Hak sewa bangunan umumnya merupakan semacam hak pakai yang bersifat khusus. Hak tersebut hanya
diperbolehkan untuk mendirikan bangunan.

Tanah pertanian tidak boleh untuk disewakan karena hal tersebut melanggar pasal 10 ayat (1) UUPA yang
merupakan prinsip land reform dan menegaskan agar tanah pertanian untuk dikerjakan sendiri oleh pemilik
tanah.

Selain tanah pertanian, Tanah yang dikuasai oleh negara tidak boleh disewakan berdasarkan pasal 44 ayat
(1) UUPA .
Perjanjian dalam Sewa Menyewa

Hak Sewa untuk bangunan terjadi dengan perjanjian tertulis antara pemilik tanah dengan
pemegang hak sewa untuk bangunan. Untuk menjamin kekuatan hukum dari perjanjian tersebut
maka diperlukan pembuatan AKTA dari PPAT dan didaftarkan kepada Kepala Kantor Pertanahan
Kabupaten/ Kota setempat.

Pemegang Hak Sewa untuk bangunan tidak diperkenankan untuk mengalihkan hak sewa kepada
pihak lain tanpa izin dari si pemilik tanah. Pelanggaran terhadap larangan ini dapat berakibat
pada putusnya hubungan sewa menyewa antara pemegang hak sewa untuk bangunan dan si
pemilik tanah.
HAK MEMBUKA TANAH DAN
MEMUNGUT HASIL HUTAN
(Dasar Hukum: PMDN No. 6 Tahun 1972)
Hak Membuka Tanah dan Memungut Hasil Hutan

Dalam pasal 46 ayat (1) dan (2) UUPA menyatakan bahwa:

1. Hak membuka tanah dan memungut hasil hutan hanya dapat dipunyai oleh Warga Negara
Indonesia dan diatur dengan peraturan pemerintah.

2. Dengan mempergunakan hak memungut hasil hutan secara sah tidak dengan sendirinya diperoleh
hak milik atas tanah itu.

━━━━━━━━

*SOAL A:* Tuliskan ulang bagian teks tentang hak atas tanah, mulai dari "Selain tanah pertanian, Tanah" dan berakhir pada "Kabupaten/ Kota setempat.".
*SOAL B:* Menurut teks tentang hak atas tanah, siapa yang dapat mempunyai hak membuka tanah dan memungut hasil hutan?
*SOAL C:* Lanjutkan teks tentang hak atas tanah setelah kalimat terakhirnya.

━━━━━━━━

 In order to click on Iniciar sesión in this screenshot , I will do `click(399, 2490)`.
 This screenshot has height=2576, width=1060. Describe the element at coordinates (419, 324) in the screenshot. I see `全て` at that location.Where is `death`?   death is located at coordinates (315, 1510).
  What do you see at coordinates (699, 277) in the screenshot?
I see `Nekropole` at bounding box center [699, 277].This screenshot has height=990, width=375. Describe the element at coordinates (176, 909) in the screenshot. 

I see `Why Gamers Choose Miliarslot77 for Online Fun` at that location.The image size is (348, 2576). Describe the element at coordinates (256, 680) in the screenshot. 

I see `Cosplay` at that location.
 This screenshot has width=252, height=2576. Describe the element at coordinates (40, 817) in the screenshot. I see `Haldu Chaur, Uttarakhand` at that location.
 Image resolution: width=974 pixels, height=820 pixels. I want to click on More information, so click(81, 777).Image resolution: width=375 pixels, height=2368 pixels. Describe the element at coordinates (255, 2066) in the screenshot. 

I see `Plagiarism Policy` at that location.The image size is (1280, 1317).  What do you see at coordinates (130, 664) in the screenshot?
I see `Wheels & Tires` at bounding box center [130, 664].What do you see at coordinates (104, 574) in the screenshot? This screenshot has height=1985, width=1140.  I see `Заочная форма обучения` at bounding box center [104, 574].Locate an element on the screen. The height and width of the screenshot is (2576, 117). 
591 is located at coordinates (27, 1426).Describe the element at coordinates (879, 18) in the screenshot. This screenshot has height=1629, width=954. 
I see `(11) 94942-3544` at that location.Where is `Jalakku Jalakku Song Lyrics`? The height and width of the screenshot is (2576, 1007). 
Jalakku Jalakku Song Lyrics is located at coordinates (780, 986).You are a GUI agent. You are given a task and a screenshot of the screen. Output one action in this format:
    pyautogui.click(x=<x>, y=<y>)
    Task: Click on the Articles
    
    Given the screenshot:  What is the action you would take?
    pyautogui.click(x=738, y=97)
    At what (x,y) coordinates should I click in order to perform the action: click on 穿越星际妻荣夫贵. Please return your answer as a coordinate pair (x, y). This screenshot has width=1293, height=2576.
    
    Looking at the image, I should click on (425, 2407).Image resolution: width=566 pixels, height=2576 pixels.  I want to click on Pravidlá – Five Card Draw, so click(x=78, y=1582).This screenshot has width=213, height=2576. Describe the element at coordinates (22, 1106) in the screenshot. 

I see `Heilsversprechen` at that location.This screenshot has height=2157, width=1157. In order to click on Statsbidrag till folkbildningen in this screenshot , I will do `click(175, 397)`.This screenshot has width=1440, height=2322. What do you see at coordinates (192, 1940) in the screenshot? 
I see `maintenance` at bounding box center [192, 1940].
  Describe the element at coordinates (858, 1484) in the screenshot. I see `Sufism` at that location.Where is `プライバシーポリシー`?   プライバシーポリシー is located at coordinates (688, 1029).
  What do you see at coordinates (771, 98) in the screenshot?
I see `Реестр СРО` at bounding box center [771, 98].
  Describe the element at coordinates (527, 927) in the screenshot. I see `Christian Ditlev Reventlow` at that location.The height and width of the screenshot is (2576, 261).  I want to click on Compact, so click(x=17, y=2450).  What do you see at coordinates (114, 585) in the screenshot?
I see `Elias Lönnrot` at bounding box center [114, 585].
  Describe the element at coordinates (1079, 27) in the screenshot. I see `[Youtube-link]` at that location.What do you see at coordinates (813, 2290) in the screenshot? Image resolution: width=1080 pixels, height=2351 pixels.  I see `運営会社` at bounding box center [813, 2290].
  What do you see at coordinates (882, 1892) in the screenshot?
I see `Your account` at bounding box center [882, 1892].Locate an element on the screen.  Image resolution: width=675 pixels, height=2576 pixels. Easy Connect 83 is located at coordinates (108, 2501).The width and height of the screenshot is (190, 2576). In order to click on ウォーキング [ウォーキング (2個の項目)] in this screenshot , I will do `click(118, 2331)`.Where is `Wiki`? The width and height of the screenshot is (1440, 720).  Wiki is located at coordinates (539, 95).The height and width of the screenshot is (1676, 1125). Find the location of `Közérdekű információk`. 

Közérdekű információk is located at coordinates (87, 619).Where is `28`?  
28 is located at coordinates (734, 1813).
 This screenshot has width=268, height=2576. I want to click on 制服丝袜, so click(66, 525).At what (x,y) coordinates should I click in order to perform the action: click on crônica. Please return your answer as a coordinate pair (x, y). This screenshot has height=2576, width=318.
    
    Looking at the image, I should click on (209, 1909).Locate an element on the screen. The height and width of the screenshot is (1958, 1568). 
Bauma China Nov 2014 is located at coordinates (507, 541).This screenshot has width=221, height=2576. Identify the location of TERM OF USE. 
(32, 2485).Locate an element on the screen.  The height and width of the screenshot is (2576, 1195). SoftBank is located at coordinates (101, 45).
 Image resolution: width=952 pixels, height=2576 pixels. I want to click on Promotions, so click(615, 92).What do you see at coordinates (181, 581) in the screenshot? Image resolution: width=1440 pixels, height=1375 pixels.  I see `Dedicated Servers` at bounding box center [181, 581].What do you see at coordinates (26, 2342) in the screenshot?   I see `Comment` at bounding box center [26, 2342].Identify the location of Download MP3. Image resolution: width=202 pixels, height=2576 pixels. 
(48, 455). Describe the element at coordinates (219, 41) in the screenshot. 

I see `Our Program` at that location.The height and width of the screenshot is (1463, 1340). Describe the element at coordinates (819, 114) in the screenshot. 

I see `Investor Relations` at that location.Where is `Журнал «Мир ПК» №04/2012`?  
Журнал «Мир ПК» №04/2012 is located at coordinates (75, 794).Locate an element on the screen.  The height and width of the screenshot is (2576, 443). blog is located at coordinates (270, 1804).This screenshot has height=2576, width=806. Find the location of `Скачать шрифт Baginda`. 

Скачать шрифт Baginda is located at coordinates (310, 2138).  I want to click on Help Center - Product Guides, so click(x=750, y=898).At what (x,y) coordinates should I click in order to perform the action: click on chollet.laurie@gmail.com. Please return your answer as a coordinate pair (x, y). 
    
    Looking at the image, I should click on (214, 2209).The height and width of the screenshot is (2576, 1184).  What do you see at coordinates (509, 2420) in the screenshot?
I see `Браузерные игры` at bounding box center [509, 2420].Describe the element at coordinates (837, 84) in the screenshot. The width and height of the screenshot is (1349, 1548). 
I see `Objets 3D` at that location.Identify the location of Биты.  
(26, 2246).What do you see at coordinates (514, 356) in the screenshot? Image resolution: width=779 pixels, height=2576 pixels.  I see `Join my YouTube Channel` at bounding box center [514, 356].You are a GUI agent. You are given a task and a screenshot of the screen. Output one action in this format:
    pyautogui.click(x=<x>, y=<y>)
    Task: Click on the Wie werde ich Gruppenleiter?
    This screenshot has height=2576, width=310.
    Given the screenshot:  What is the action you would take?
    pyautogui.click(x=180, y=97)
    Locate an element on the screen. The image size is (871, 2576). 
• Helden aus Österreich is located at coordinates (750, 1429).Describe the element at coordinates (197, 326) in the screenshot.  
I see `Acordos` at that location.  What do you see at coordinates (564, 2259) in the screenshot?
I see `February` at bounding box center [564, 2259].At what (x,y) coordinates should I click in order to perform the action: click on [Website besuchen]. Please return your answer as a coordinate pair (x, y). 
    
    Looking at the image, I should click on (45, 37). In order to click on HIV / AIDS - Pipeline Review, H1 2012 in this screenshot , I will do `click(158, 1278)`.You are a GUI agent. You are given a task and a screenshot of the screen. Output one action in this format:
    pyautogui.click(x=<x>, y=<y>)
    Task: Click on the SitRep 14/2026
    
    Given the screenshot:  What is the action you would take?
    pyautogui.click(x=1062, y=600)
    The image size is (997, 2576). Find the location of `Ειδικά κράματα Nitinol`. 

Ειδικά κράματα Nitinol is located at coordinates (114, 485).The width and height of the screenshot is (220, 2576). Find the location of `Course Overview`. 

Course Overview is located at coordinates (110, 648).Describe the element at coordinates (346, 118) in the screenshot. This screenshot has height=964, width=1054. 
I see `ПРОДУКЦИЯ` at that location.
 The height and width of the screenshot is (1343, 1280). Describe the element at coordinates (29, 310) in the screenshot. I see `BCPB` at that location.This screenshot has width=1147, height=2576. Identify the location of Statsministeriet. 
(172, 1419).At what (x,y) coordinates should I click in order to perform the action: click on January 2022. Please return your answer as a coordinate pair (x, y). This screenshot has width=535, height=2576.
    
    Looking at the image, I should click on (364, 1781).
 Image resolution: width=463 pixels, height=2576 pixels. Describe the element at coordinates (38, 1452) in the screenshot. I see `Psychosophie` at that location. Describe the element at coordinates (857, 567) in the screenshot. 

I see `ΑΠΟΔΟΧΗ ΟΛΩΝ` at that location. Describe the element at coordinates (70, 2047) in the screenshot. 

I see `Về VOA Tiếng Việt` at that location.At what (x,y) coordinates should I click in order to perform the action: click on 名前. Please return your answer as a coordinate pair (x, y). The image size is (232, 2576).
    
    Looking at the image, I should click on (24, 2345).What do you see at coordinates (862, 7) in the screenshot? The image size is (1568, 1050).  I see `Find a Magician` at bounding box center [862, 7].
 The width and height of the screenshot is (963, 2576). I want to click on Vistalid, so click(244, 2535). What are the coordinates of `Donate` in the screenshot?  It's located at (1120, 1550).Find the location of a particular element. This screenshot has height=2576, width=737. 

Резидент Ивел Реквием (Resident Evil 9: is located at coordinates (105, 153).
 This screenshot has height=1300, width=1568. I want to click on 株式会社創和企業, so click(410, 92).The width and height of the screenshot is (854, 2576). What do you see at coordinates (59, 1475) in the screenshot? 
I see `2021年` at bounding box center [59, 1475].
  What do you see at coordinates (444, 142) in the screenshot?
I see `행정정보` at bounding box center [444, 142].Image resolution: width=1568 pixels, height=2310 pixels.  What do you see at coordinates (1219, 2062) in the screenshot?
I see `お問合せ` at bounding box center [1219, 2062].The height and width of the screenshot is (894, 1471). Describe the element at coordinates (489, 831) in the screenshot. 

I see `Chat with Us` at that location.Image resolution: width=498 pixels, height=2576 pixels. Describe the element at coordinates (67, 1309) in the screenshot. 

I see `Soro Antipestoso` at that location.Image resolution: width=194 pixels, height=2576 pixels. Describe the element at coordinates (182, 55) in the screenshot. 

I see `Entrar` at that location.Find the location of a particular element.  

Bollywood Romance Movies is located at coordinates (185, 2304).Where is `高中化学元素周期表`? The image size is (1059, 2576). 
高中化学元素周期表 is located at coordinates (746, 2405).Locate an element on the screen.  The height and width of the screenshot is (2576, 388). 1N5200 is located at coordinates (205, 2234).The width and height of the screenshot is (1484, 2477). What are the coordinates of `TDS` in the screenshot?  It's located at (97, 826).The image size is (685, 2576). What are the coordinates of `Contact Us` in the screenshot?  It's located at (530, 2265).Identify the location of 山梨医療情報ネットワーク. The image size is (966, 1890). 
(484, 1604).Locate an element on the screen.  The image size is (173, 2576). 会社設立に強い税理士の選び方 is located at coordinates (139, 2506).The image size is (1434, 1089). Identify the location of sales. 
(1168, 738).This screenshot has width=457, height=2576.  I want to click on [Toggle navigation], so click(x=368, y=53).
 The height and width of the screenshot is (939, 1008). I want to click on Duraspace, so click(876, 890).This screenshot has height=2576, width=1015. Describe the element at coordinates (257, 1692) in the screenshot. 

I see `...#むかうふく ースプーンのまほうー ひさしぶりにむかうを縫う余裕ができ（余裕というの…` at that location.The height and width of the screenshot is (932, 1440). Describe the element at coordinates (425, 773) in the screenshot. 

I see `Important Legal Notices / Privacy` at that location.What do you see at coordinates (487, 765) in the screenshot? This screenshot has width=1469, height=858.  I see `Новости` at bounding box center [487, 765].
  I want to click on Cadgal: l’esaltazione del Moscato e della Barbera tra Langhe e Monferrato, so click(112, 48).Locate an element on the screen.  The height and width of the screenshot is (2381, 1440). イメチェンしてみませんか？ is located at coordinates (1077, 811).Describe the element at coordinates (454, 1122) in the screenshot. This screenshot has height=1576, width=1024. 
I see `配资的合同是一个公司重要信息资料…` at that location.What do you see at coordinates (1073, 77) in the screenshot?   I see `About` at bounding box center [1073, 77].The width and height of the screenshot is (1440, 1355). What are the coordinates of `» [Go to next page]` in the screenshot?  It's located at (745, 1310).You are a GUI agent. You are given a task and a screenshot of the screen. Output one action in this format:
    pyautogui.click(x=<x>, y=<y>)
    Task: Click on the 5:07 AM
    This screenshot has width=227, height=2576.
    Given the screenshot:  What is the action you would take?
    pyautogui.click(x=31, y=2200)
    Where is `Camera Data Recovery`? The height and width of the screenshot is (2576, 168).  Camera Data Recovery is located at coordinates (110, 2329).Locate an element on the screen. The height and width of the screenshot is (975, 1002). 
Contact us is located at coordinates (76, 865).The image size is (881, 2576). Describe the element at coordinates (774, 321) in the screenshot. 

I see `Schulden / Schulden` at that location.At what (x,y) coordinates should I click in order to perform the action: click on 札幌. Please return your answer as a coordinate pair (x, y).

━━━━━━━━

*KOTAK JAWABAN A:*
Selain tanah pertanian, Tanah yang dikuasai oleh negara tidak boleh disewakan berdasarkan pasal 44 ayat
(1) UUPA .
Perjanjian dalam Sewa Menyewa

Hak Sewa untuk bangunan terjadi dengan perjanjian tertulis antara pemilik tanah dengan
pemegang hak sewa untuk bangunan. Untuk menjamin kekuatan hukum dari perjanjian tersebut
maka diperlukan pembuatan AKTA dari PPAT dan didaftarkan kepada Kepala Kantor Pertanahan
Kabupaten/ Kota setempat.

*KOTAK JAWABAN B:* Hanya Warga Negara Indonesia.

*KOTAK JAWABAN C:*
Jangka Waktu : Hak membuka tanah dan memungut hasil hutan tidak memiliki jangka waktu.

Hak membuka tanah dan hak memungut hasil hutan merupakan hak-hak dalam hukum adat yang
menyangkut tanah. Hak-hak ini perlu diatur dengan Peraturan Pemerintah demi kepentingan umum
yang lebih luas daripada kepentingan orang atau masyarakat hukum yang bersangkutan.
Pengertian Hak Membuka Tanah
● Hak membuka tanah adalah hak yang dimiliki oleh warga negara indonesia untuk membuka
lahan tanah yang diatur berdasarkan peraturan pemerintah.
● Menurut Boedi Harsono, membuka tanah ini bukan hak atas tanah yang sesungguhnya, karena
hak ini tidak memberi wewenang untuk menggunakan tanah.
● Dalam UUPA tidak diatur dengan tegas pengertian hak membuka tanah. Akan tetapi pada Pasal
16 ayat (1) UUPA huruf f disebutkan istilah hak membuka tanah. Dengan adanya kata Hak
Membuka Tanah pada pasal tersebut artinya salah satu upaya dalam memperluas areal lahan
pertanian adalah dengan jalan membuka tanah.
Izin Membuka Tanah Negara (IMTN)

IMTN adalah izin yang diberikan oleh Pemerintah Kabupaten kepada orang pribadi dalam rangka
kegiatan membuka dan/ atau mengambil manfaat tanah dan mempergunakan/ menggarap tanah
Negara yang belum terdaftar dan/ atau dilekati hak atas tanah dan/ atau bersertifikat sesuai ketentuan
yang berlaku.

Persyaratan permohonan IMTN, antara lain :

1. Warga Negara Indonesia;

2. Orang Dewasa;

3. Warga setempat;

4. Dimanfaatkan untuk lahan pertanian;

5. Belum pernah mendapat/ memperoleh IMTN.


IMTN tidak diberikan kepada:

1. Tanah-tanah usaha rakyat yang telah diperolehnya secara turun – temurun dengan penguasaan
secara terus-menerus paling sedikit 20 (dua puluh tahun), seperti tanah kelekak dan tanah
ulayat/adat/desa;
2. Tanah-tanah yang dimiliki secara pribadi oleh rakyat yang dapat dibuktikan melalui surat-surat
segel yang otentik sebelum berlakunya Undang-Undang Pokok Agraria;
3. Untuk kegiatan dan/atau usaha non pertanian pangan pada lahan yang ditetapkan sebagai lahan
pangan berkelanjutan
4. Untuk kegiatan dan/atau usaha yang tidak sesuai RTRW (Rencana Tata Ruang Wilayah)
dan/atau RDTR (Rencana Detail Tata Ruang)
Hak Memungut Hasil Hutan

Hak memungut hasil hutan adalah hak yang dimiliki oleh warga negara indonesia untuk memungut
hasil-hasil hutan bumi indonesia yang diatur berdasarkan peraturan pemerintah.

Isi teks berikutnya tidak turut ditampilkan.